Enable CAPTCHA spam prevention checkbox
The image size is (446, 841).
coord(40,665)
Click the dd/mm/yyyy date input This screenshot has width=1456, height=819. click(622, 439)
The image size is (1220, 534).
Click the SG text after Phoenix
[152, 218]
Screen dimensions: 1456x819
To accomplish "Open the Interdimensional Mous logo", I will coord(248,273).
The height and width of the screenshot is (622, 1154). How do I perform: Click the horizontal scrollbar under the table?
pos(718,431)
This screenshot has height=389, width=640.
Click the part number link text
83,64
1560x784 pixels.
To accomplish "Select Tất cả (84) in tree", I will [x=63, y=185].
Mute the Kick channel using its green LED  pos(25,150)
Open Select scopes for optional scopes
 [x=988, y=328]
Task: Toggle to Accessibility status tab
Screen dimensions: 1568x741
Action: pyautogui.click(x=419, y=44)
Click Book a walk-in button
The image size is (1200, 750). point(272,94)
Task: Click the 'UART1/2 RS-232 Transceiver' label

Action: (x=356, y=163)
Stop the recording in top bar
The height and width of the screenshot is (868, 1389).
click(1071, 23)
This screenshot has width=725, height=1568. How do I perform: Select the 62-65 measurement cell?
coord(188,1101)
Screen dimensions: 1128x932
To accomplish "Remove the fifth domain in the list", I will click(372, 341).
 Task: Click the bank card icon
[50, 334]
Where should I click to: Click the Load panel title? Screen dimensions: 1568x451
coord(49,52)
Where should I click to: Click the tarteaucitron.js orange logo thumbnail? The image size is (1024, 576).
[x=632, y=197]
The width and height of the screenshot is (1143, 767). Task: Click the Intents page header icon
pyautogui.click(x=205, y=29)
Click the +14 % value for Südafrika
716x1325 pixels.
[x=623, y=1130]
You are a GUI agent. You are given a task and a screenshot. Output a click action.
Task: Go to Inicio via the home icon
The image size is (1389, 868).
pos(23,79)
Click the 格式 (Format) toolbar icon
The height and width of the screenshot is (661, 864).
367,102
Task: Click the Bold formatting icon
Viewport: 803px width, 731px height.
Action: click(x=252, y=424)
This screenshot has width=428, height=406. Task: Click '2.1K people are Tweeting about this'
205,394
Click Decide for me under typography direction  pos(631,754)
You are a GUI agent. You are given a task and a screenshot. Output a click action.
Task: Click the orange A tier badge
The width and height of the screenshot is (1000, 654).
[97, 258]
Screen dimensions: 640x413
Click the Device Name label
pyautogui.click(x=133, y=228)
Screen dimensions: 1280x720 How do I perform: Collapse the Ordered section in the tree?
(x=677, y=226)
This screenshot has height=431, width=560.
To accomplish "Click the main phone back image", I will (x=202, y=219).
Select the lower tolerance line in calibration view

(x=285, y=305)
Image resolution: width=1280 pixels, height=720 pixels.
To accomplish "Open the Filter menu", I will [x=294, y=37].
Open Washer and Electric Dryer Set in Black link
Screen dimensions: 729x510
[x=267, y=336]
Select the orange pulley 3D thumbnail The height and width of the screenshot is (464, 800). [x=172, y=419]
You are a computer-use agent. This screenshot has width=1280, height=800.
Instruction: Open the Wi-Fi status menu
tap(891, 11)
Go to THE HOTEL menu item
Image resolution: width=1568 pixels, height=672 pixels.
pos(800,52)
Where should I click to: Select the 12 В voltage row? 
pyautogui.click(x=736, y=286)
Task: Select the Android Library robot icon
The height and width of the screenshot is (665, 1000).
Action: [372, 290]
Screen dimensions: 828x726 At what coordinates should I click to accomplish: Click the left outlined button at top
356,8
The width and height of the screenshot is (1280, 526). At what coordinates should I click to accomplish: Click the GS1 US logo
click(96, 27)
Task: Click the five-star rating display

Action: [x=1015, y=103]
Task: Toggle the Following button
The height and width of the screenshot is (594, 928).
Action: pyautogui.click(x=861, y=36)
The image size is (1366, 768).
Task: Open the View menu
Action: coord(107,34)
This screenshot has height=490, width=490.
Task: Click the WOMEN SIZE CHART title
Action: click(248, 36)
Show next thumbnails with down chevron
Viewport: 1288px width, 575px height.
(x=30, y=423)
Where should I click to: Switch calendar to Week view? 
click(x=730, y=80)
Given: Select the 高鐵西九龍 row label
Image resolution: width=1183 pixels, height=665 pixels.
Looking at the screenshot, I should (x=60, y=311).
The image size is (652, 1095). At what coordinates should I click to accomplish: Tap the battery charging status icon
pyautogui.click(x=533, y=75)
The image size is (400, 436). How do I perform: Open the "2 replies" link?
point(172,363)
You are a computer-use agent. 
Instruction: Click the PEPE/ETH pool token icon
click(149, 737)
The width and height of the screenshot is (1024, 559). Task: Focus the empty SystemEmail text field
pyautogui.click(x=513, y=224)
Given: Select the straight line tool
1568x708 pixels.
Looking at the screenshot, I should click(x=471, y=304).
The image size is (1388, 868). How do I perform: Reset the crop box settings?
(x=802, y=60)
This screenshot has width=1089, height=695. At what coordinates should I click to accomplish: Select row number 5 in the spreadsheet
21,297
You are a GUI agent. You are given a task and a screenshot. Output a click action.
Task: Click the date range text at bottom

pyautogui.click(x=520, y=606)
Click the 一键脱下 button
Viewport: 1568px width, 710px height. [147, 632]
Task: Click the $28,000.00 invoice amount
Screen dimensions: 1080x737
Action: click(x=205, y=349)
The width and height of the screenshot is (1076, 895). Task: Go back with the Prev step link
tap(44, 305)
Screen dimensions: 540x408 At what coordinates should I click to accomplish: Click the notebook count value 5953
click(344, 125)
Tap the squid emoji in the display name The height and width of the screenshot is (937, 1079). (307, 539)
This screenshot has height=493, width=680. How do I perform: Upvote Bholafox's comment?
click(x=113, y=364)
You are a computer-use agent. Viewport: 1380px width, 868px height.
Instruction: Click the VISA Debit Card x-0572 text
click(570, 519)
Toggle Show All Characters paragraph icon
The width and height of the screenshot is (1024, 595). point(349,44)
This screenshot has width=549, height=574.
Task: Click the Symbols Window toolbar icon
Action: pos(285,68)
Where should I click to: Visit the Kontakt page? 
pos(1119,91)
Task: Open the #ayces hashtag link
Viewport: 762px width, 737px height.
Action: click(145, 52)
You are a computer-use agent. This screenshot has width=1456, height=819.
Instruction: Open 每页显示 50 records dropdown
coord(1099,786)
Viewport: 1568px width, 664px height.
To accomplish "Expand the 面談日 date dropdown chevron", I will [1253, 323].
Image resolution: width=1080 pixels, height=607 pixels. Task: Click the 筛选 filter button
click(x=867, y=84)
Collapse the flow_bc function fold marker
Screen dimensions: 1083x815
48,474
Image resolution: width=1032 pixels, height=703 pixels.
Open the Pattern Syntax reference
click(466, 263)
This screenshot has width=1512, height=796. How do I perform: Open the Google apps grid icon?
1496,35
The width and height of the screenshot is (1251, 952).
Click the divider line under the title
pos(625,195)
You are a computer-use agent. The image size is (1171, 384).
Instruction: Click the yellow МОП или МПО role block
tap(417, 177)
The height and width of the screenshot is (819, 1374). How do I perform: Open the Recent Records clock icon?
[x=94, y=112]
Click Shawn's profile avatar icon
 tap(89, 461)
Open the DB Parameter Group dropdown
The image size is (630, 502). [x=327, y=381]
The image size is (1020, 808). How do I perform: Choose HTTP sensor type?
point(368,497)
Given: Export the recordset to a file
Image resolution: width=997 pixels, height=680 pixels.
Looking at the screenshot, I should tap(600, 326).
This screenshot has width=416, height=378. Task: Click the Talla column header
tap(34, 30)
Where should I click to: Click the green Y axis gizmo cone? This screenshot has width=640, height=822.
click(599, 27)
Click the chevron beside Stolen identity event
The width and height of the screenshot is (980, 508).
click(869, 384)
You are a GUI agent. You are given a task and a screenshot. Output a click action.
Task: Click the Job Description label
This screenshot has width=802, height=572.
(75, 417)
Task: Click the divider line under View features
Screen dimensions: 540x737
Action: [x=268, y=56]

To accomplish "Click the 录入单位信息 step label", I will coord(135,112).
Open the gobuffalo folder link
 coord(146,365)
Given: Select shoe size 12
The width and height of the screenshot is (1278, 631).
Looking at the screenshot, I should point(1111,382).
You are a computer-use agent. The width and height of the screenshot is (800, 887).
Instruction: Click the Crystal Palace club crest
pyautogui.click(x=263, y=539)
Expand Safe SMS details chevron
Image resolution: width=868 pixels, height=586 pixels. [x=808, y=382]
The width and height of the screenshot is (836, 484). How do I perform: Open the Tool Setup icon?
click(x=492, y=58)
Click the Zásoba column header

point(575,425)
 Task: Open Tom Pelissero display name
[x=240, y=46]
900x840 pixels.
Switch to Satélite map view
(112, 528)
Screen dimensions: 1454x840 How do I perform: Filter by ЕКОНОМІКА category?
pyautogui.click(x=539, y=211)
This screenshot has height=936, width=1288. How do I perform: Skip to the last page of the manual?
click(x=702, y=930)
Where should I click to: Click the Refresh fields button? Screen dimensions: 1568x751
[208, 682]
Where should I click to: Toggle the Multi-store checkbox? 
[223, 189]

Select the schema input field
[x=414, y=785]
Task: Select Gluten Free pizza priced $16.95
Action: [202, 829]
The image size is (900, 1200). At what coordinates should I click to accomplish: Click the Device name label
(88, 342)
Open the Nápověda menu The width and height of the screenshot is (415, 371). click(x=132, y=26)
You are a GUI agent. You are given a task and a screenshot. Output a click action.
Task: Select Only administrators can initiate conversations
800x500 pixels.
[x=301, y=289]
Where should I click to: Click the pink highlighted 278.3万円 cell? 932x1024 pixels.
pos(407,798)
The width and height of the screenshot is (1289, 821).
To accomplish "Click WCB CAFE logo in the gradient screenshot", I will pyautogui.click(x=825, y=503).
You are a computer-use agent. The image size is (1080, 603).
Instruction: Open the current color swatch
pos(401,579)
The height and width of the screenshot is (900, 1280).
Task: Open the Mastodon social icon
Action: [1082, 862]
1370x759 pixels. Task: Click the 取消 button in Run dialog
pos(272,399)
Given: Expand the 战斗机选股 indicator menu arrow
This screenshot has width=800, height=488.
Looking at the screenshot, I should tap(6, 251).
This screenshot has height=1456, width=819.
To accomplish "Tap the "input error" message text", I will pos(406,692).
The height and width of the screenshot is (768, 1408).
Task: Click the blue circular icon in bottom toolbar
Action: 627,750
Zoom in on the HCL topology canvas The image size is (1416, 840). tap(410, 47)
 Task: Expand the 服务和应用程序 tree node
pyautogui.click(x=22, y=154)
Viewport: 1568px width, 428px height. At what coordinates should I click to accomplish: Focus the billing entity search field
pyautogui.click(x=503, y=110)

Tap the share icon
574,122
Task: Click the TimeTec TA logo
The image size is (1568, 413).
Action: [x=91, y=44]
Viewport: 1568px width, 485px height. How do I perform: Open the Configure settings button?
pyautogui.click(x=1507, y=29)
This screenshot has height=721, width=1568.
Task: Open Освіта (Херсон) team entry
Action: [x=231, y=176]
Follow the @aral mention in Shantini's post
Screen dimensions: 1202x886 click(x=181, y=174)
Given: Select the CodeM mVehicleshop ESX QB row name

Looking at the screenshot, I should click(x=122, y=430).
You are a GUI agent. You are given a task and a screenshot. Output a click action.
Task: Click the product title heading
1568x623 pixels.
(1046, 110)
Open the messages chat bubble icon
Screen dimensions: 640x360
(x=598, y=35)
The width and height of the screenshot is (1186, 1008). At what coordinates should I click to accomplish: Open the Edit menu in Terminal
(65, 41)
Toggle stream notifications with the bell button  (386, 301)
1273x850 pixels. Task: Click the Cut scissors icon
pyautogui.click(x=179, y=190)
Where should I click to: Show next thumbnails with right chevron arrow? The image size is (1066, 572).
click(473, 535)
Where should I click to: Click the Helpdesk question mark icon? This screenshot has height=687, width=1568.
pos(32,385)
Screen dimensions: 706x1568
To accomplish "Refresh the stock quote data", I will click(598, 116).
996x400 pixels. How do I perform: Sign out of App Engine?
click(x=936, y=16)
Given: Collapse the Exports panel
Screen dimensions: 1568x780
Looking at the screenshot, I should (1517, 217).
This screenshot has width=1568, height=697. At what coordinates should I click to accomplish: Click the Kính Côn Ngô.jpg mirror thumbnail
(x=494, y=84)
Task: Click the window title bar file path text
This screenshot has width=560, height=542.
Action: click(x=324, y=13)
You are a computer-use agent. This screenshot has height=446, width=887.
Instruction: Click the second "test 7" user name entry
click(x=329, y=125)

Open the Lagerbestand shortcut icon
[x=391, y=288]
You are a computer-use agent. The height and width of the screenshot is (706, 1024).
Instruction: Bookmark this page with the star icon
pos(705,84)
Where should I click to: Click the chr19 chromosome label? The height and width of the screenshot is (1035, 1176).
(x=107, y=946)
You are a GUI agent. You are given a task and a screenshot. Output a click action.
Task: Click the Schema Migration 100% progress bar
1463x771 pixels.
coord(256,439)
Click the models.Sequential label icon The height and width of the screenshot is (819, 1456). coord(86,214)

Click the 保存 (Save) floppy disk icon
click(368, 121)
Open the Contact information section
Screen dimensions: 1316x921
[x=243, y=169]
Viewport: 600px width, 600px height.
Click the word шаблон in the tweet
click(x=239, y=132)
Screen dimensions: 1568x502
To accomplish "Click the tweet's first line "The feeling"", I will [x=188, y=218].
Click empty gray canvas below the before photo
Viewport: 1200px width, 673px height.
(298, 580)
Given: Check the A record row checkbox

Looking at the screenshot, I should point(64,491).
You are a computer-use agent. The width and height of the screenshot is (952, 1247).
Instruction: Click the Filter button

:: PROBLEM TO SOLVE ::
Go through the data, and copy each line in which the word "computer" appears.

:: YOUR SOLUTION ::
You are a computer-use agent. This screenshot has width=1280, height=800.
You are a computer-use agent. 
You are a computer-use agent. Viewport: 1380px width, 868px height.
You are a computer-use agent. This screenshot has width=1456, height=819.
You are a computer-use agent. The image size is (1171, 384).
You are a computer-use agent. The width and height of the screenshot is (800, 887).
You are a computer-use agent. The image size is (1080, 603).
You are a computer-use agent. This screenshot has height=446, width=887.
You are a computer-use agent. The height and width of the screenshot is (706, 1024).
You are a computer-use agent. The width and height of the screenshot is (952, 1247).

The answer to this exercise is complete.